As a result of Judge Blake's recent opinion in Hauk v. LVNV Funding, LLC, __ F. Supp. 2d __, 2010 WL 4395395 (D. Md. Nov. 5, 2010), the Court held that declaratory and injunctive relief was not available to the debtor in the case at bar. The Court therefore found that the creditor was entitled to summary judgment on the debtor's Count I, which sought such relief.

Practice Tip: Judge Bennett specifically noted that the "FDCPA is a strict liability statute and a consumer has only to prove one violation in order to trigger liability." Consumer debt purchasers would therefore be wise to comply fully with this statute and its Maryland counterpart in order to avoid liability to consumers, including those, like the debtor in this case, who do not dispute the validity or amount of the underlying debt.

Related Opinion: In an earlier opinion granting the debtor's motion to strike the creditor's affirmative defenses, Judge Bennett held that the plausibility standard set forth in Bell Atlantic Corporation v. Twombly, 550 U.S. 544, 127 S. Ct. 1955, 167 L. Ed. 2d 929 (2007) and Ashcroft v. Iqbal, 566 U.S.__, 129 S. Ct. 1937, 173 L. Ed. 2d 868 (2009) applies to the pleading of affirmative defenses.

The full opinion is available in pdf..

Thursday, March 17, 2011

The George Wasserman and Janice Wasserman Goldsten Family Limited Liability Company v. Kay (Ct. of Special Appeals)

Filed: February 9, 2011

Opinion by Judge James R. Eyler

Held: A claim brought by partners in a general partnership or members of an LLC against a managing partner or managing member will survive a motion to dismiss if they sufficiently allege they suffered harm directly and the managing partner or managing member violated duties owed to the partners or members.

Facts: Plaintiffs are partners in five real estate investment general partnerships and two real estate investment LLCs. Defendants are Mr. Kay, an individual that is the managing member or de facto managing member or partner of the partnerships and LLCs, and Kay Management Company, Inc. and Kay Investment Group, LLC, two entities controlled by Kay. Plaintiffs alleged Defendant took money from the partnerships and LLCs and invested the money with Kay Investment through Kay Management. In turn, Kay Investment invested the money with the Bernard Madoff entities. Plaintiffs brought suit following the Madoff ponzi scheme collapse.
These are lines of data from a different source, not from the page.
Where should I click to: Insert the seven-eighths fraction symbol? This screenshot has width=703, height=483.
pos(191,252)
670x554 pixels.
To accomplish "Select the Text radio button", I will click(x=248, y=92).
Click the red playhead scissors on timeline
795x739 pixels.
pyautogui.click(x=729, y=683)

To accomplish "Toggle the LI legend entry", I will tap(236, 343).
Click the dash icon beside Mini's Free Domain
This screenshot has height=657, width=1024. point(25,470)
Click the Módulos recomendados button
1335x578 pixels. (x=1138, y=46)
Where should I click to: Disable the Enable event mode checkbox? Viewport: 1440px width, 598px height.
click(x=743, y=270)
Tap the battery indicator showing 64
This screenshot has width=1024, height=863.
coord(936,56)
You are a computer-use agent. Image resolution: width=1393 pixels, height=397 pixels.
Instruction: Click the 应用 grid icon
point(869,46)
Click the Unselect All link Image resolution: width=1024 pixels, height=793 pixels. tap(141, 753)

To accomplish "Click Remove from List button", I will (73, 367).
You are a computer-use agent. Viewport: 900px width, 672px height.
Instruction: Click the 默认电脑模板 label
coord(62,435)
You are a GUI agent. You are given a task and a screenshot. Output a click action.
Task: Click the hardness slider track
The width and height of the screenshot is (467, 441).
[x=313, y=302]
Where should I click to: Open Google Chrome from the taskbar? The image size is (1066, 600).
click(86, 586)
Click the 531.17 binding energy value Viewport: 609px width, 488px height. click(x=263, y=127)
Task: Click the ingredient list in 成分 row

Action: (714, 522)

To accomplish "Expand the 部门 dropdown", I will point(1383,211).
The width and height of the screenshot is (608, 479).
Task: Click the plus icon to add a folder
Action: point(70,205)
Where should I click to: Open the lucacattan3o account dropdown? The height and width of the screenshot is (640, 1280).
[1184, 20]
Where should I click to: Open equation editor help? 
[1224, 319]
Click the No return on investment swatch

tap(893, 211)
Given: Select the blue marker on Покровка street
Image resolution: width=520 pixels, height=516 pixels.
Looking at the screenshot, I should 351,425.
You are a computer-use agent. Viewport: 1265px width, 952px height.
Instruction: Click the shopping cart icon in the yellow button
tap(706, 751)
The complaint set forth thirteen counts, including, among others, fraud, breach of fiduciary duties, conversion, civil conspiracy and negligence. The Circuit Court granted Defendant's motion to dismiss because none of the claims were individual, the derivative claims involving the partnerships were not agreed to by a majority of the partnership, and the failure to make demand on behalf of the LLCs was unexcused.


After a lengthy discussion of corporations, general partnerships and LLCs, the Court framed the principal issues on appeal as (1) whether Plaintiffs may assert individual claims against Kay and (2) whether Plaintiffs may bring derivative claims on behalf of the partnerships and LLCs against Kay.

(1) Individual Claims

Applying logic from Shenker v. Laureate Education, Inc., which permitted a shareholder to bring a direct action when the shareholder suffers the harm directly or duties owed to the shareholder have been violated, the Court extended the rationale to the law of partnerships and LLCs. The Court then concluded Plaintiffs sufficiently alleged (a) they suffered harm directly and (b) Kay violated duties owed directly to the Plaintiffs.

Plaintiffs alleged Kay took funds that were required to have been distributed. He also took funds required to be held in reserve, further injuring Plaintiffs by forcing them to replace the removed reserves.

Under the Revised Uniform Partnership Act, general partners owe each other, not just the partnership, fiduciary duties. Section 9A-405(b) of the RUPA "clearly provides a mechanism through which partners can sue other partners directly for breach of those obligations and others." However, there is no statute in Maryland expressly addressing LLC members' fiduciary duties. The Court, after finding managing members to be "agents for the LLC and each of the members, which is a fiduciary position under common law," again applied rationale from Shenker, to state where no statute precludes or limits fiduciary duties under common law, the underlying duties apply. Accordingly, the Court found Kay's fiduciary duties as the managing partner/member to run to the partnerships, the LLCs, the partners and the members.

(2) Derivative Claims

The Court found the term "derivative" inappropriate in a general partnership context. Derivative actions are necessary in a corporate and limited partnership context because shareholders and limited partners have no management rights. "Unlike shareholders and limited partners, however, general partners all have the ability to act on behalf of the partnership, and all have management rights." Accordingly, no need for a derivative action exists. The Court turned to whether minority general partners can bring claims against other partners. The Court cited many sections of RUPA to conclude all partners have equal ability to enforce rights involving partnership property. While section 9A-405(j) of RUPA requires unanimous consent of all the partners, the Court felt it should be tempered "when non-plaintiff partners have conflicts of interest." Instead, "the unanimity requirement should not apply to defendant partners and other interested partners."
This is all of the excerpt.